But Li-Chan is skeptical whether consumers understand the difference between a best before date, which appears on packaged goods with a shelf life of 90 days or less, and an expiry date, which appears on products such as infant formula and dietary supplements. You might even see food in the bakery aisle sporting a packaged on date: the day the product was placed in the package in which it is to be sold.
With all the different labels, some consumers may accidentally throw out food that is perfectly edible, thinking it's no longer good to eat because it's passed its best before date, and in a time of rising food costs, this is no small investment.
In the United Kingdom, shoppers are so bewildered by the different dates on packaged foods that the coalition government is considering scrapping best before dates altogether.
Those who argue for dumping the labels say it will help curb food waste.
Kevin Allen, an assistant professor of food microbiology in the Department of Food Nutrition and Health at UBC, also thinks the government-regulated date labels may be confusing shoppers.
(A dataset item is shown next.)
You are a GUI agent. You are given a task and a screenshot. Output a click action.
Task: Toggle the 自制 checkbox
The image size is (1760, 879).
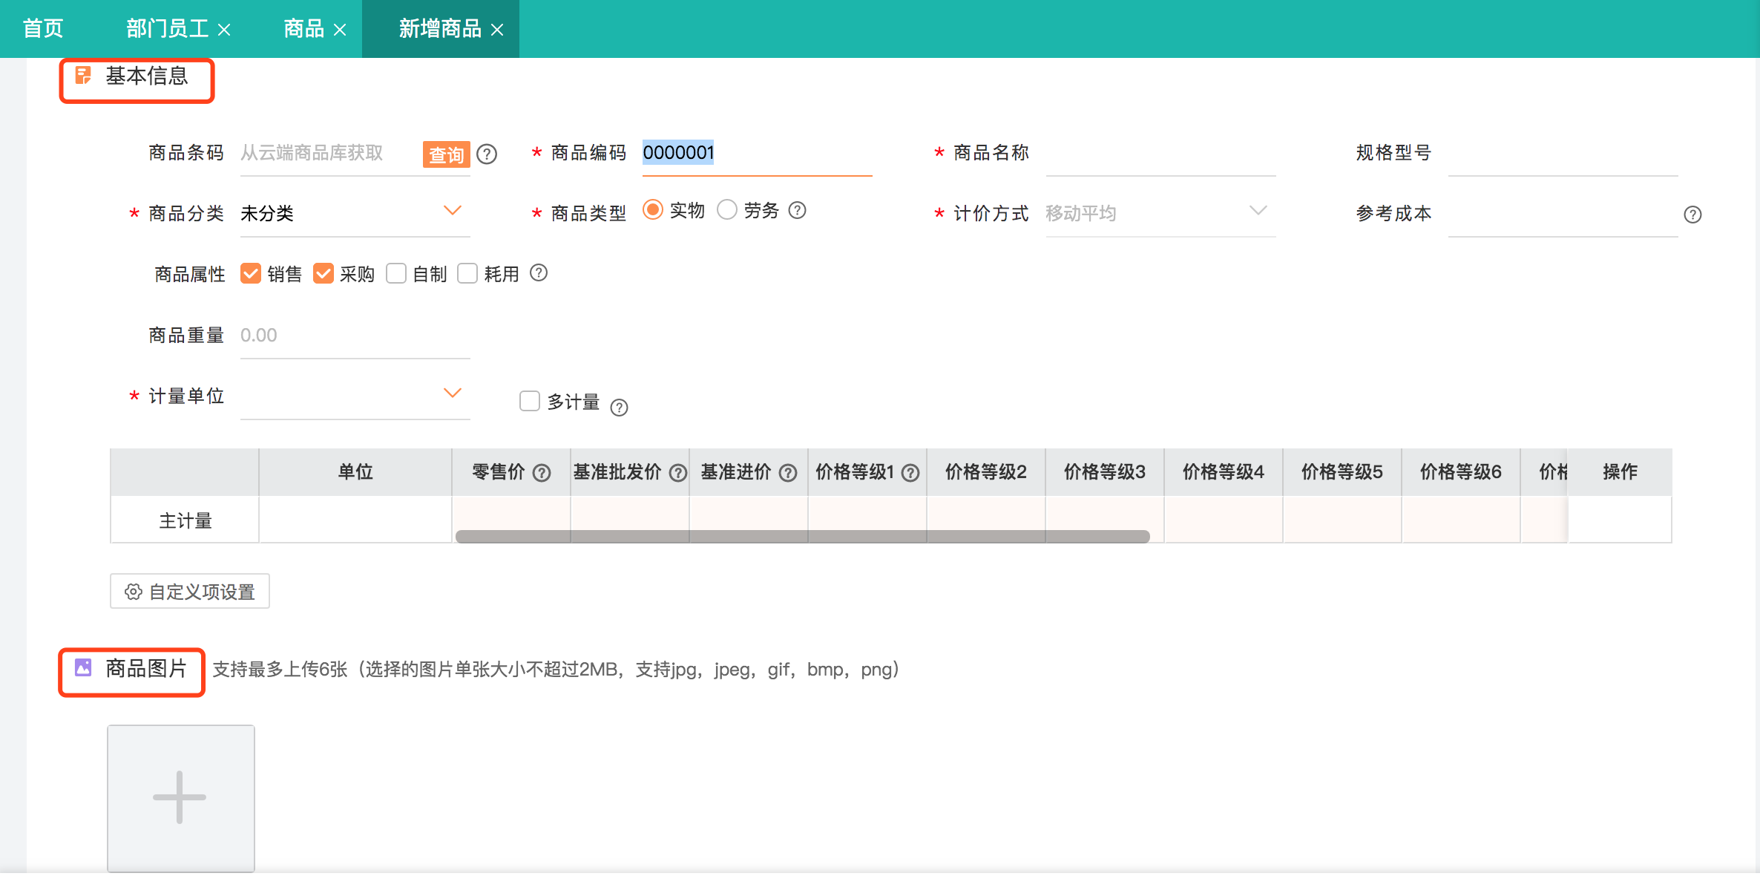click(x=394, y=272)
"What I think people do is equate that best before date with some sort of implication of food safety, which you absolutely cannot do," he says, adding that best before dates don't guarantee a product is free of harmful bacteria, either before or after the date has passed.
Most likely, if a product is contaminated with a pathogen, such as salmonella, it was tainted long before you brought it home.
Allen says 30% of the poultry we consume will have Salmonella on it, and 60% will have Campylobacter (another bacteria that causes food-borne illnesses). These pathogens can cause diarrhea, abdominal cramping and fever, and the symptoms usually stay for a whole, agonizing week.
"It's fairly safe to assume that when we have poultry in our refrigerator at home, we also have pathogens on it," says Allen.